Abstract

We investigated the clinical significance of the first surveillance colonoscopy after endoscopic cancer removal. We conducted a retrospective cohort study at a single center. Patients diagnosed with early colon cancer after endoscopic removal (index colonoscopy) and who underwent surveillance colonoscopy within 1 year were enrolled. All visible lesions were removed during index colonoscopy. Polyps newly detected at surveillance colonoscopy considered as lesions missed during index colonoscopy were analyzed. We investigated risk factors for missing an advanced lesion. In total, 139 patients diagnosed with early colorectal cancer were enrolled. Overall 774 lesions were removed during index colonoscopy and an additional 222 lesions were newly detected at the surveillance colonoscopy. The lesion miss rate during index colonoscopy was 22.3%. The miss rates for advanced adenoma and cancer were 11.4% and 3.6%, respectively.

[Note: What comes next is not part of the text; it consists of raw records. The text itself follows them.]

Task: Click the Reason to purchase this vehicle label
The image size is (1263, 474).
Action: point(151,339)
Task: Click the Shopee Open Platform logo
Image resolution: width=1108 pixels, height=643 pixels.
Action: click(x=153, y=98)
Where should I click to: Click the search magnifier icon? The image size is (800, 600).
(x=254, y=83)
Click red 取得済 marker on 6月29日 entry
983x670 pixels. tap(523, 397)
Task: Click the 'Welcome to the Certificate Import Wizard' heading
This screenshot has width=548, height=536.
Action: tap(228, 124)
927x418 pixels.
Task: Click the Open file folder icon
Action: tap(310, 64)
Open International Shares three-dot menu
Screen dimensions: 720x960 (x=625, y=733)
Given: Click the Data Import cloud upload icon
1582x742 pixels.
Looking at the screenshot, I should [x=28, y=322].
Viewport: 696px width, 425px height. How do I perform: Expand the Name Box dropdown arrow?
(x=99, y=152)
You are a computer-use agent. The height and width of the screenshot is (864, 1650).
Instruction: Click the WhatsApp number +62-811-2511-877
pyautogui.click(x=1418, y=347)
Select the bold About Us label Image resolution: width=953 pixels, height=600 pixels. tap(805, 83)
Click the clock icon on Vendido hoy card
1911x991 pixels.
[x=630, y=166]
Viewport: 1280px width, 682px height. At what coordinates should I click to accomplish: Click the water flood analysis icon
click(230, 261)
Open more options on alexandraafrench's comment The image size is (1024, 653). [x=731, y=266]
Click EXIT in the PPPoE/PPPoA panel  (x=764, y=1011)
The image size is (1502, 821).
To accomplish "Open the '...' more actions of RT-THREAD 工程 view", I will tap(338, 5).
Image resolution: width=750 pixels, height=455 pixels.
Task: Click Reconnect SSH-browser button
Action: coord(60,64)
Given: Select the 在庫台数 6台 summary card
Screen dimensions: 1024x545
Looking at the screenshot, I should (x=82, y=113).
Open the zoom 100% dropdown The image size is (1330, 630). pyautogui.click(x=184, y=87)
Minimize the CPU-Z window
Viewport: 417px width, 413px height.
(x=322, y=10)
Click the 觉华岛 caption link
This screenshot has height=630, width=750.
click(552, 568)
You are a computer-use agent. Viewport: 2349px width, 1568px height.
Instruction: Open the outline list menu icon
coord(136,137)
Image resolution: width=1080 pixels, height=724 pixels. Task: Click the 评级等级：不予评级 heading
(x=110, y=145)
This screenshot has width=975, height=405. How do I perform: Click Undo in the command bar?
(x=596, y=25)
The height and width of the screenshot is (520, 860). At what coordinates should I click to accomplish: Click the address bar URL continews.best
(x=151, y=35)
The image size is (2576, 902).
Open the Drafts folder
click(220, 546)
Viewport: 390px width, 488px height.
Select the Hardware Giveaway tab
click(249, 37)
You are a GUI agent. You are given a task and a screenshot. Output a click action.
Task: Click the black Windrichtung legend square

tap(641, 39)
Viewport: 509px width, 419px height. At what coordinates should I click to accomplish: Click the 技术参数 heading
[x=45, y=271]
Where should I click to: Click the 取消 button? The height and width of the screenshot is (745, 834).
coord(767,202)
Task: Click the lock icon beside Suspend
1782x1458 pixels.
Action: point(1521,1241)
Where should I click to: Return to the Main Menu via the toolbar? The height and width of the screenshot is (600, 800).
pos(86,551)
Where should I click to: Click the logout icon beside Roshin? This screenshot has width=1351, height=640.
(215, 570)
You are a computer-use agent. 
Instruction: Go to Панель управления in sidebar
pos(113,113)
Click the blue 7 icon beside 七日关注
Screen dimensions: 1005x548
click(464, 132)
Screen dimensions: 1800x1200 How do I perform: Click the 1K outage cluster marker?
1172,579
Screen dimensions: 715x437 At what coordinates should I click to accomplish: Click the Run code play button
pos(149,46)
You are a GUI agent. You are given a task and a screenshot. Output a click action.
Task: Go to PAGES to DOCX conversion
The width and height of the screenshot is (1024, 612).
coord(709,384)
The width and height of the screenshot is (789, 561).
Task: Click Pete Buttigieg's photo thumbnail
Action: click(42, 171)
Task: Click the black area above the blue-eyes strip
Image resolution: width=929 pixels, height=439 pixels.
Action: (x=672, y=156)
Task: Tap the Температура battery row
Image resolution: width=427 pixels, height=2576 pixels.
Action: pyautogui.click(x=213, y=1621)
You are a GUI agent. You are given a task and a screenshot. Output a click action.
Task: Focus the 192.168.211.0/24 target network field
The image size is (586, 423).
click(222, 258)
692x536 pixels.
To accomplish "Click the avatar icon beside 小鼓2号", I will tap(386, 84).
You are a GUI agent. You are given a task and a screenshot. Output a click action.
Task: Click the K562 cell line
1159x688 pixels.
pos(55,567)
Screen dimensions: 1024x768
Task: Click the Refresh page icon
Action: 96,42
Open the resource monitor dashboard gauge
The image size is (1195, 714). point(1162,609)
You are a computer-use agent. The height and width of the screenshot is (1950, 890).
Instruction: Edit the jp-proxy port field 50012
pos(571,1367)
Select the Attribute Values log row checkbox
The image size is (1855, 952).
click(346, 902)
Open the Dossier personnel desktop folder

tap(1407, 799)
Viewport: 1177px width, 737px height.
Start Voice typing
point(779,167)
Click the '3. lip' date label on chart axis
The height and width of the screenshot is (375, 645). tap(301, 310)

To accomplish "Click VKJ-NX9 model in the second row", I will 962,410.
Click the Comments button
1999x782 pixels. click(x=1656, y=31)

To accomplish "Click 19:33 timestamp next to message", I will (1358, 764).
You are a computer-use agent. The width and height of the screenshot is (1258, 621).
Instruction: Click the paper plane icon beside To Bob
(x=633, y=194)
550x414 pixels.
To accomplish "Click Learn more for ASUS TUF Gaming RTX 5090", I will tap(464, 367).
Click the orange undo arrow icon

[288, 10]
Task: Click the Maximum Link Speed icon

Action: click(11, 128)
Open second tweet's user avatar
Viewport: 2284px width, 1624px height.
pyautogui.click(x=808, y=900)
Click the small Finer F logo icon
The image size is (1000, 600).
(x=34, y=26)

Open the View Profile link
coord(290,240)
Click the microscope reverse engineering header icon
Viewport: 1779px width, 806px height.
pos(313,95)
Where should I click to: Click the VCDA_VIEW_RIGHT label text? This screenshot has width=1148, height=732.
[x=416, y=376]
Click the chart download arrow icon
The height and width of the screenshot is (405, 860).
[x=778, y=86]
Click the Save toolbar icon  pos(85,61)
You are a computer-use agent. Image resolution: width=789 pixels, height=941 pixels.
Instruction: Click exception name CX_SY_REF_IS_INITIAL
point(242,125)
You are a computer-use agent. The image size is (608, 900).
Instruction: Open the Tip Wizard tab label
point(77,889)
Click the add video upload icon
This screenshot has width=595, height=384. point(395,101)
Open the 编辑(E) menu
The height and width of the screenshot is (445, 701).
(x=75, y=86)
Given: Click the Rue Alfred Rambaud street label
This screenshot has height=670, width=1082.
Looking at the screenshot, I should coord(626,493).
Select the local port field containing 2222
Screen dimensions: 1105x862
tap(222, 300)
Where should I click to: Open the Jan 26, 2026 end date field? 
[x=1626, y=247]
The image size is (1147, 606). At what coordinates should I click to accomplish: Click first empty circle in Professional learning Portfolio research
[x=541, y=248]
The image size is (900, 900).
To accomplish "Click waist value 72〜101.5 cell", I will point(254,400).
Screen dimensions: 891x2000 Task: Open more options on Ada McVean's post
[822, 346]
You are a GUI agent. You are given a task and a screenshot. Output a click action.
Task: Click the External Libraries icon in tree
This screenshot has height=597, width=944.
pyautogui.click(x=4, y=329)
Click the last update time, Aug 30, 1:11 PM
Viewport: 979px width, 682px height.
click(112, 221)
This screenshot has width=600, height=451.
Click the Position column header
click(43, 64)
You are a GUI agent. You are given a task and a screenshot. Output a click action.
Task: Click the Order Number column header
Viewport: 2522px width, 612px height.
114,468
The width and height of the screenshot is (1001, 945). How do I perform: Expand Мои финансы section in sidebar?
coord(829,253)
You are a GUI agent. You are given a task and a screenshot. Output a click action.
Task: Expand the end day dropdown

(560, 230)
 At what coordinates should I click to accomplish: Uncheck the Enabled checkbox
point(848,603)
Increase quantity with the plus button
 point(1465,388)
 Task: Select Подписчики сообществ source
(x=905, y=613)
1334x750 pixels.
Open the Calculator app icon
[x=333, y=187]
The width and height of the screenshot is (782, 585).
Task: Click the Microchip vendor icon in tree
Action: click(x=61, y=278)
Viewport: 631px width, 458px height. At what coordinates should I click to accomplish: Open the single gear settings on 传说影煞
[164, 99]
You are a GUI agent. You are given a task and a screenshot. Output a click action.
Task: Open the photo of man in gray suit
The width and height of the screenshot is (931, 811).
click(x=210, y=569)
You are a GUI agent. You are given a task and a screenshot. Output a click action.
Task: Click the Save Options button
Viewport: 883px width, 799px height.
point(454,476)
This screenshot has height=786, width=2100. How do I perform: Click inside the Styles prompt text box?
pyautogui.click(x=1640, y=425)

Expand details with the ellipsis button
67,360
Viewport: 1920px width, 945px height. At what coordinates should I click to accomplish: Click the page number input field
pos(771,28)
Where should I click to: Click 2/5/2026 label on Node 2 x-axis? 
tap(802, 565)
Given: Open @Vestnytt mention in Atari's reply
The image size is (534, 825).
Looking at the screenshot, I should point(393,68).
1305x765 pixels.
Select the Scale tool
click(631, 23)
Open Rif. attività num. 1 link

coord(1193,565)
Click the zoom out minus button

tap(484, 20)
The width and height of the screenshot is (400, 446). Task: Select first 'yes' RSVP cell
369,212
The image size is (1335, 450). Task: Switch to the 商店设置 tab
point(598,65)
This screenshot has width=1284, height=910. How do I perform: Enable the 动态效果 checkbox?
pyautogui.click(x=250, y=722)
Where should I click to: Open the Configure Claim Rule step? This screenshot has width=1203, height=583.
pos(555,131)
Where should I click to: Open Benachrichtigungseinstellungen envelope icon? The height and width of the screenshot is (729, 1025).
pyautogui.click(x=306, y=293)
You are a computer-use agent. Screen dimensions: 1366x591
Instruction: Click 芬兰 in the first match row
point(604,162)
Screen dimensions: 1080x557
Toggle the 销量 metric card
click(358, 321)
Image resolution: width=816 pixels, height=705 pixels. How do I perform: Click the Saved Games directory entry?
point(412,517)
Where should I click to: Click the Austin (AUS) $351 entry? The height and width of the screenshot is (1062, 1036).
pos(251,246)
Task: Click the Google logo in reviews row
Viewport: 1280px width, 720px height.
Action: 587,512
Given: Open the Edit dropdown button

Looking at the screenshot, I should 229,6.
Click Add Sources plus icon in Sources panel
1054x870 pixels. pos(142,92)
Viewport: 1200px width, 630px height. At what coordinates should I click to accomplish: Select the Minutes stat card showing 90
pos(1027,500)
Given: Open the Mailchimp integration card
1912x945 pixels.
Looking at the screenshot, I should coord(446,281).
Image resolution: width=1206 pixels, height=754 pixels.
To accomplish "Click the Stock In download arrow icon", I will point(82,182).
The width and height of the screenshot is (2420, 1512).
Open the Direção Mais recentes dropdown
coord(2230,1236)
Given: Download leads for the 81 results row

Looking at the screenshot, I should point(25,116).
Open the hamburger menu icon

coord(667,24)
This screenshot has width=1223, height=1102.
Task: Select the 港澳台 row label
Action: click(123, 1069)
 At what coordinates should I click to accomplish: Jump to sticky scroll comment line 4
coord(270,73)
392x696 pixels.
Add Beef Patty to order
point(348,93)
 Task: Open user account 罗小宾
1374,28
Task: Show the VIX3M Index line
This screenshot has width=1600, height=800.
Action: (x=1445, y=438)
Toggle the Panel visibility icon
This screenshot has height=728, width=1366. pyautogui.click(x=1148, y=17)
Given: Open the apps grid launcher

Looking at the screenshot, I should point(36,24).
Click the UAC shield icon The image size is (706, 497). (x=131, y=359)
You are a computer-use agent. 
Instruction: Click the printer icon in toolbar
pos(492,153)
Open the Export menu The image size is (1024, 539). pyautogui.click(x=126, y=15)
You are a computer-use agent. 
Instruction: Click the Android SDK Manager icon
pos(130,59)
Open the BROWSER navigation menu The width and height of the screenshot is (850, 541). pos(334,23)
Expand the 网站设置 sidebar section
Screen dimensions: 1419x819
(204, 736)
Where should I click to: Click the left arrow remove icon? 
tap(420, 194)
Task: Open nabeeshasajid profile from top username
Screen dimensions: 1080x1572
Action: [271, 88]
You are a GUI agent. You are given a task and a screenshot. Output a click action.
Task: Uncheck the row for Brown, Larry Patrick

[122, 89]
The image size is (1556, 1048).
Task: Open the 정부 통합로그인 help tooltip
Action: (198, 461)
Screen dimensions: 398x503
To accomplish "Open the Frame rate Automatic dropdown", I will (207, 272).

Total number of polyps during index colonoscopy was an associated risk factor for missing an advanced lesion (odds ratio 1.176, 95% interval 1.062-1.303). Synchronous advanced neoplasms can be missed during endoscopic removal in patients with early colorectal cancer. Clinical significance of the first surveillance colonoscopy after endoscopic early colorectal cancer removal is detection of missed synchronous advanced neoplasms during index colonoscopy.